◆ WHAT YOU NEED TO DO: Could you write out the data below word for word, from the line with "Image resolution: width=1024" up to and including the line with "Looking at the image, I should click on (978, 1368)."?

◆ PROVIDED RECORDS:
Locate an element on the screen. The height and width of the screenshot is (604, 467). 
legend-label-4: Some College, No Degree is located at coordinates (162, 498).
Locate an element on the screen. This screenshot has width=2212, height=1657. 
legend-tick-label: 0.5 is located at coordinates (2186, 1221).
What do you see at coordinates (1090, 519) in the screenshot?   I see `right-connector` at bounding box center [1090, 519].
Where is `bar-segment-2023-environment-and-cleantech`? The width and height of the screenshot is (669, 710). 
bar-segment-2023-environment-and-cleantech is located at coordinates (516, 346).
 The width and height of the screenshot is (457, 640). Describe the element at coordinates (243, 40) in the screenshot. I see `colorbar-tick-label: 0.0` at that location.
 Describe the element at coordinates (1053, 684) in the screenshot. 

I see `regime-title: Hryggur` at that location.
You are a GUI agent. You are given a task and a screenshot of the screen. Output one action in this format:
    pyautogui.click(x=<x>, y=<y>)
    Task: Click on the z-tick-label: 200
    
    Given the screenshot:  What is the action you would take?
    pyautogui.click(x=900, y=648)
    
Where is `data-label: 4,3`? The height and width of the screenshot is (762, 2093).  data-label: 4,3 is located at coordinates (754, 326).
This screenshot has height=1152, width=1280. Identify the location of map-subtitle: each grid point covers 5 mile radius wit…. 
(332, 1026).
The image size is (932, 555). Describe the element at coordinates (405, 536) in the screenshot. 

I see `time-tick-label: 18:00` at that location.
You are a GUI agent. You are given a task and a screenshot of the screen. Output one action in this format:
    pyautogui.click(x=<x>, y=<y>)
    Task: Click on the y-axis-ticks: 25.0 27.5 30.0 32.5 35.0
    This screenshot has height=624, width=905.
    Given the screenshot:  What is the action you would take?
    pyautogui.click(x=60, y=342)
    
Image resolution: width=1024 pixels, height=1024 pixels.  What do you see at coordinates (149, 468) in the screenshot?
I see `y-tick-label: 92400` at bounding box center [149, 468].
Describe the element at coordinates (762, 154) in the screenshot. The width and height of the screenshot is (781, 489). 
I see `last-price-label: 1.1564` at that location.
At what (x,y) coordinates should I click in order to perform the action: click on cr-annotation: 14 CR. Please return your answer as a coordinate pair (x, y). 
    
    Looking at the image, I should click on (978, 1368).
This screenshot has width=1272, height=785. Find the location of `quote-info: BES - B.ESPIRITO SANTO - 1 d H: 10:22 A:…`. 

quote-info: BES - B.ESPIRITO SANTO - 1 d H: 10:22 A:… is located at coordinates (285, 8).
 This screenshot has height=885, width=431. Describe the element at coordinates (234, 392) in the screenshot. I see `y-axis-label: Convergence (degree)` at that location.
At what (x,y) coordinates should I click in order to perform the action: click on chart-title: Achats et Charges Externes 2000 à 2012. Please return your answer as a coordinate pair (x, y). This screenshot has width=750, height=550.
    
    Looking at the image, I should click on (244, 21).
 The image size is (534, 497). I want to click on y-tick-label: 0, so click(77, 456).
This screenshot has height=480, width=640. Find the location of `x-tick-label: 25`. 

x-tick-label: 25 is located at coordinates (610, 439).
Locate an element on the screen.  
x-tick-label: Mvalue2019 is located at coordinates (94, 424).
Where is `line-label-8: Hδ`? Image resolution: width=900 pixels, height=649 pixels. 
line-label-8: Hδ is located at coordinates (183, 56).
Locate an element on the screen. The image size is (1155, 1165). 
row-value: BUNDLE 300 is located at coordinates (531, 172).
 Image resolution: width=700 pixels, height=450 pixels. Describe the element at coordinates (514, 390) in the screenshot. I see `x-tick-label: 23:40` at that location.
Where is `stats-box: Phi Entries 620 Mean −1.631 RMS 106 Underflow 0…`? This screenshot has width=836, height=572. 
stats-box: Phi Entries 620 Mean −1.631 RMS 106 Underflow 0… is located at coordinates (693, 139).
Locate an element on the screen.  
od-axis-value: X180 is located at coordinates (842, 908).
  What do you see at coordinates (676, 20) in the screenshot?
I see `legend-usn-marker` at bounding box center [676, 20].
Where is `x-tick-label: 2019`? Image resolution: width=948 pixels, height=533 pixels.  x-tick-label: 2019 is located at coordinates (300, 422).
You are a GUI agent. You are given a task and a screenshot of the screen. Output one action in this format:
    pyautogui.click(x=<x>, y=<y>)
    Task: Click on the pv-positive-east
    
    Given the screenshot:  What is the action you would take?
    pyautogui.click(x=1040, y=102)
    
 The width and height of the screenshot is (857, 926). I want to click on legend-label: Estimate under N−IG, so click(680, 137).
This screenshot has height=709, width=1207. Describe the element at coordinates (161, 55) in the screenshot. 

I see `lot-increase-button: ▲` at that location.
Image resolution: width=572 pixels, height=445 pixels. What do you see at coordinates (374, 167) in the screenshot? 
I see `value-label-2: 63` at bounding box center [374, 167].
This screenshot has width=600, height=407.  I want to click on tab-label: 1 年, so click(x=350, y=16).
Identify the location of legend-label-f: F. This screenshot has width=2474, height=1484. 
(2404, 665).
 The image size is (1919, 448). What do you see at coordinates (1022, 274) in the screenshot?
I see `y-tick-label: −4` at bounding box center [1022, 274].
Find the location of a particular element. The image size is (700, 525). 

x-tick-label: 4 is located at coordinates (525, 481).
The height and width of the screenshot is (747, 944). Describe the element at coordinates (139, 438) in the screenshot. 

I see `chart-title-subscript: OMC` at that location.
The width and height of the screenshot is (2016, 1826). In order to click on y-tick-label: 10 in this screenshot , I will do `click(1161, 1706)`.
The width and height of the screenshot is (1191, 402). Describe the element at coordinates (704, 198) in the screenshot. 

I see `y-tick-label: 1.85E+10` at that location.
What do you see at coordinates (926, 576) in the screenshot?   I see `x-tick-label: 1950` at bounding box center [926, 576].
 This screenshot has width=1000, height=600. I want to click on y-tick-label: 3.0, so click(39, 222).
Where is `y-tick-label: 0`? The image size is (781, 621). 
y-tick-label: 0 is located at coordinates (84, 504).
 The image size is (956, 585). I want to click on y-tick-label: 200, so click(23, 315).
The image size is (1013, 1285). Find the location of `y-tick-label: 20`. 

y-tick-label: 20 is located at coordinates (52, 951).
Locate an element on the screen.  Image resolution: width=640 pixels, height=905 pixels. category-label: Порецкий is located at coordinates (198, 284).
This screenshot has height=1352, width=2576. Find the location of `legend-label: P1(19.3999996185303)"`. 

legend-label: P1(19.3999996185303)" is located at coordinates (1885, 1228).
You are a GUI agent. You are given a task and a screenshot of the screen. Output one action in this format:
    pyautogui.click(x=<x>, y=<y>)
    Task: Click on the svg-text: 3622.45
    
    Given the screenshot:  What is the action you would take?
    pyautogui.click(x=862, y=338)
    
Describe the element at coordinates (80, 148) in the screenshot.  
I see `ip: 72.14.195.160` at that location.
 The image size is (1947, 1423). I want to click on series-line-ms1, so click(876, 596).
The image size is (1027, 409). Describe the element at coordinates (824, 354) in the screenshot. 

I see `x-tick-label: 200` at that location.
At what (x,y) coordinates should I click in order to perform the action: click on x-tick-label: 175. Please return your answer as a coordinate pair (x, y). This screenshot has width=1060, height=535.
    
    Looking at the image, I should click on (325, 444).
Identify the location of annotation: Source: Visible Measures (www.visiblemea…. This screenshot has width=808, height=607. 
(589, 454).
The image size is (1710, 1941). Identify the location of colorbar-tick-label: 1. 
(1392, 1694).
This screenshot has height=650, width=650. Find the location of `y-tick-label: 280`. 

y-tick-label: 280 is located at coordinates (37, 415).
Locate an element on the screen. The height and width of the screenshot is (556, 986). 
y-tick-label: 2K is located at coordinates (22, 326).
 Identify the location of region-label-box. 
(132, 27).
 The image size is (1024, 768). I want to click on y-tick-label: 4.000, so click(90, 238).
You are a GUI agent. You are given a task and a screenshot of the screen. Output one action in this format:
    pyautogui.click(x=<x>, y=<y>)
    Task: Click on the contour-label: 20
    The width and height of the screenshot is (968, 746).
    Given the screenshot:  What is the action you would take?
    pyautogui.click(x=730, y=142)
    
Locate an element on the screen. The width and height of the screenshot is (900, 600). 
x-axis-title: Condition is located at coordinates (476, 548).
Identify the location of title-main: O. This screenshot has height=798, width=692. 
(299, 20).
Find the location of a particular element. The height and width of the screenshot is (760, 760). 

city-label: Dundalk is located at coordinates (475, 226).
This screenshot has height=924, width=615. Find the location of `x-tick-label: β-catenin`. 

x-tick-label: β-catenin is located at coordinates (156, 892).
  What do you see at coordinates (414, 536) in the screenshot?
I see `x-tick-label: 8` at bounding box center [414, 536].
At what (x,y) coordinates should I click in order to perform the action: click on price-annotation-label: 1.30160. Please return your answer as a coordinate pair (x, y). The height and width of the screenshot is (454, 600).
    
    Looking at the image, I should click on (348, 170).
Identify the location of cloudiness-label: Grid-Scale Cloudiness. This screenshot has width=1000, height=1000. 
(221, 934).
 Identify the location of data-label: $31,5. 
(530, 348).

◆ TASK RESULT:
Image resolution: width=1024 pixels, height=1024 pixels.  What do you see at coordinates (149, 468) in the screenshot?
I see `y-tick-label: 92400` at bounding box center [149, 468].
Describe the element at coordinates (762, 154) in the screenshot. The width and height of the screenshot is (781, 489). 
I see `last-price-label: 1.1564` at that location.
At what (x,y) coordinates should I click in order to perform the action: click on cr-annotation: 14 CR. Please return your answer as a coordinate pair (x, y). 
    
    Looking at the image, I should click on (978, 1368).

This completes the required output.